1) Publix has refused, giving three principal falsehoods to justify their non-participation: Publix calls the growing Fair Food collaboration among buyers, tomato growers and farmworkers ”a labor dispute” and says the company will not get involved in the labor disputes of its suppliers. The Fair Food Program is in fact the first large-scale partnership of its kind for real, lasting social accountability in the U.S. produce industry. For example, the Fair Food Code of Conduct and the manual prepared to assist growers in implementing the Code on their farms were developed in close collaboration among workers, growers, and buyers. Further, growers across the state of Florida welcome education teams from the CIW on their farms to help workers learn, on the clock, about their new rights under the Code. In this way, workers are empowered to help identify and address abusive bosses, dangerous practices, and other threats to the industry as a whole.

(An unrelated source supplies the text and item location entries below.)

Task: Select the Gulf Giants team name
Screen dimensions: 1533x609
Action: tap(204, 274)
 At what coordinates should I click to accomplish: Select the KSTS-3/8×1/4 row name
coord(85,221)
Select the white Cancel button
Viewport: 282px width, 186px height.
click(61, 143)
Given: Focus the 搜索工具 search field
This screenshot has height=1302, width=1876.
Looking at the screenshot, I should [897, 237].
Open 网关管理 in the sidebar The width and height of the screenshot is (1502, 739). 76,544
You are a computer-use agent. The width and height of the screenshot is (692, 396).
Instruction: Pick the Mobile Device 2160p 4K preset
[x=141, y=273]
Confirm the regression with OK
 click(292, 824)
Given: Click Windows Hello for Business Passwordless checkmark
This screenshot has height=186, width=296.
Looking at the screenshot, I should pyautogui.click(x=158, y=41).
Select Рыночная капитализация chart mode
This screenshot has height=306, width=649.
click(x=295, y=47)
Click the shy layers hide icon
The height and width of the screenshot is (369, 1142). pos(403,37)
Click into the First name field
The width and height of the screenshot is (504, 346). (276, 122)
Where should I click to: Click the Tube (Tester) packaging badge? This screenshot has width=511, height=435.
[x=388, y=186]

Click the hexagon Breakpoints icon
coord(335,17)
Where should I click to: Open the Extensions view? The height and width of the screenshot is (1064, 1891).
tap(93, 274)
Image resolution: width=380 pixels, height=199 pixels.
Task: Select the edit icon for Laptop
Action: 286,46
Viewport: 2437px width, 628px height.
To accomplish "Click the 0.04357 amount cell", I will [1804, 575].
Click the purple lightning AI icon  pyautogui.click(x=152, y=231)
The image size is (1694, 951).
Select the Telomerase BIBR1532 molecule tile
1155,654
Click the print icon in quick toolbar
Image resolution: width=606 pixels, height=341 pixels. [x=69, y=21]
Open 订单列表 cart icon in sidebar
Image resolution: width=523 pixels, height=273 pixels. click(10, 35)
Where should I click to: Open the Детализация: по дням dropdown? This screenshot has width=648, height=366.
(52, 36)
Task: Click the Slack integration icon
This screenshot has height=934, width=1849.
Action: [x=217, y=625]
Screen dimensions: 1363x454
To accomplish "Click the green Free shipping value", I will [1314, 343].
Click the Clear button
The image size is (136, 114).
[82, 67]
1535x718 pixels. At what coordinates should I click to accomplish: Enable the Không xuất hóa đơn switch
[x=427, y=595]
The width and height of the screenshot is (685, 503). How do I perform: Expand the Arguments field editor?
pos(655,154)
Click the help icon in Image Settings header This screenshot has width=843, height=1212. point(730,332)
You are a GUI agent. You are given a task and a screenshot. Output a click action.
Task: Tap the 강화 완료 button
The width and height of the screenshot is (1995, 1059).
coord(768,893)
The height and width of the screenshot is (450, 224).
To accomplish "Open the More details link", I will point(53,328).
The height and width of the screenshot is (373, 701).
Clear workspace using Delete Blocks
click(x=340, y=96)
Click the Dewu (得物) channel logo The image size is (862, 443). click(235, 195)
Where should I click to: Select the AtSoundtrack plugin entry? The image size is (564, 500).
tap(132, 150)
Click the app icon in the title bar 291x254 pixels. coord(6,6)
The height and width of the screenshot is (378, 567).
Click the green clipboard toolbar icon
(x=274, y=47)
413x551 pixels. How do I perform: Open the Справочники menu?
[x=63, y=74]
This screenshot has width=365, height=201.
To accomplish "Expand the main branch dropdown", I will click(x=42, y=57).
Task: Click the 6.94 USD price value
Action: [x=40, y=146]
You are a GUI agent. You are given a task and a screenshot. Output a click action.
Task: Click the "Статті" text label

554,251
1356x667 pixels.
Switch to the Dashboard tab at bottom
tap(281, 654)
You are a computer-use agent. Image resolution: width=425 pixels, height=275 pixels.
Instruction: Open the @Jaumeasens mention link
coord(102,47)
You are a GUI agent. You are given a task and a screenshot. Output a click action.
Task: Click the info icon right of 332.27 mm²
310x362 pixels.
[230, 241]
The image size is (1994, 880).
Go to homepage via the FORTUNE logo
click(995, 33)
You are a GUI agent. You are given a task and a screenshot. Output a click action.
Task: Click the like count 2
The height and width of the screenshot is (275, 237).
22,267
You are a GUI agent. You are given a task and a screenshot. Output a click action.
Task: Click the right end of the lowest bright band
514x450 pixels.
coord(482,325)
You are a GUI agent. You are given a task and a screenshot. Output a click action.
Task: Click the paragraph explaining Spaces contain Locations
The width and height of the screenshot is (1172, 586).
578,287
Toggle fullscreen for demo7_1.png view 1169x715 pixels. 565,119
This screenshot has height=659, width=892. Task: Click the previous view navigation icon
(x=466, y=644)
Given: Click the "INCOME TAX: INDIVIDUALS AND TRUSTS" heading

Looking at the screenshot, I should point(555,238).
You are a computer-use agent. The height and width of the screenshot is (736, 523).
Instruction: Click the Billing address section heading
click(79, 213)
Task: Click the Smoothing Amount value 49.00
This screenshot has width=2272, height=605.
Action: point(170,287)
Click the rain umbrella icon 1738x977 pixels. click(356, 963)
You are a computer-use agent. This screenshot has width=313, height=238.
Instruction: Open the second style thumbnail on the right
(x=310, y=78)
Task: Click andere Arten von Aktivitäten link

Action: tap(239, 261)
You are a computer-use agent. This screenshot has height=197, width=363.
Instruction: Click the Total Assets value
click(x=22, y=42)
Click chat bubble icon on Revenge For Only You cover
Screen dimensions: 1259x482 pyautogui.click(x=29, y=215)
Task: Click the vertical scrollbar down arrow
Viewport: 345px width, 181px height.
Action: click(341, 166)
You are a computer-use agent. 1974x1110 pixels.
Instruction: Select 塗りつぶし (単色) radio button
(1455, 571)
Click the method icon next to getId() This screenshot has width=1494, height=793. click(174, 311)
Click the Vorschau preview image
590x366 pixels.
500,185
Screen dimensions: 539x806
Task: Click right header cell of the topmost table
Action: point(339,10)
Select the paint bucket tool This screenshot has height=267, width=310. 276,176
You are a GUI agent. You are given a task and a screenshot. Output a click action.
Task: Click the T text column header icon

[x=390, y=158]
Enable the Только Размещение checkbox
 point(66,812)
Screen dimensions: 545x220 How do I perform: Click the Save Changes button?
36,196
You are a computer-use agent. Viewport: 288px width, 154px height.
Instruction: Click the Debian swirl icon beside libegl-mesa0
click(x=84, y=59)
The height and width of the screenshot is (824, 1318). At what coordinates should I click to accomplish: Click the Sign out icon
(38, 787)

Far from a labor dispute, the Fair Food Program is a vital and growing partnership – unless Publix would label any process in which workers have a voice a “labor dispute.”
2) Publix says that the penny should be “put in the price” the industry charges for tomatoes. The penny-per-pound premium is, in fact, built into the final price, on the invoices, for retailers who participate in the Fair Food Program and prefer to be billed that way. Those retailers simply pay for their tomatoes, as they always have, only now with a small premium built in, similar to any fair trade product. The accounting and distribution of the penny-per-pound funds are handled down stream in the supply chain, through the growers’ regular payroll, and audited by a third-party monitor. Ten multi-billion dollar corporations — Subway, McDonald’s, Burger King, etc. – have decided to participate in the Fair Food Program, most of them, in fact, by putting the penny in the price. Publix is free to do the same.
3) Publix says it won’t “pay employees of other companies directly for their labor.” In fact, participating buyers in the Fair Food Program do not pay farmworkers directly, not even close. As the Honorable Judge Laura Safer Espinoza, a former New York Supreme Court Justice who now serves as the director of the Fair Food Standards Council (the independent third-party monitoring organization of the Fair Food Program), told the Orlando Sentinel: “No corporate buyer pays a farmworker directly in the Fair Food Program. They pay a premium that gets passed down the supply chain to the workers, who are paid by the growers who employ them.”
Last Labor Day, after years of ignored attempts at correspondence, several farmworkers rode their bicycles 230 miles from Immokalee to Publix HQ in Lakeland in order to invite CEO Ed Crenshaw to Immokalee; Mr. Crenshaw refused to meet with them.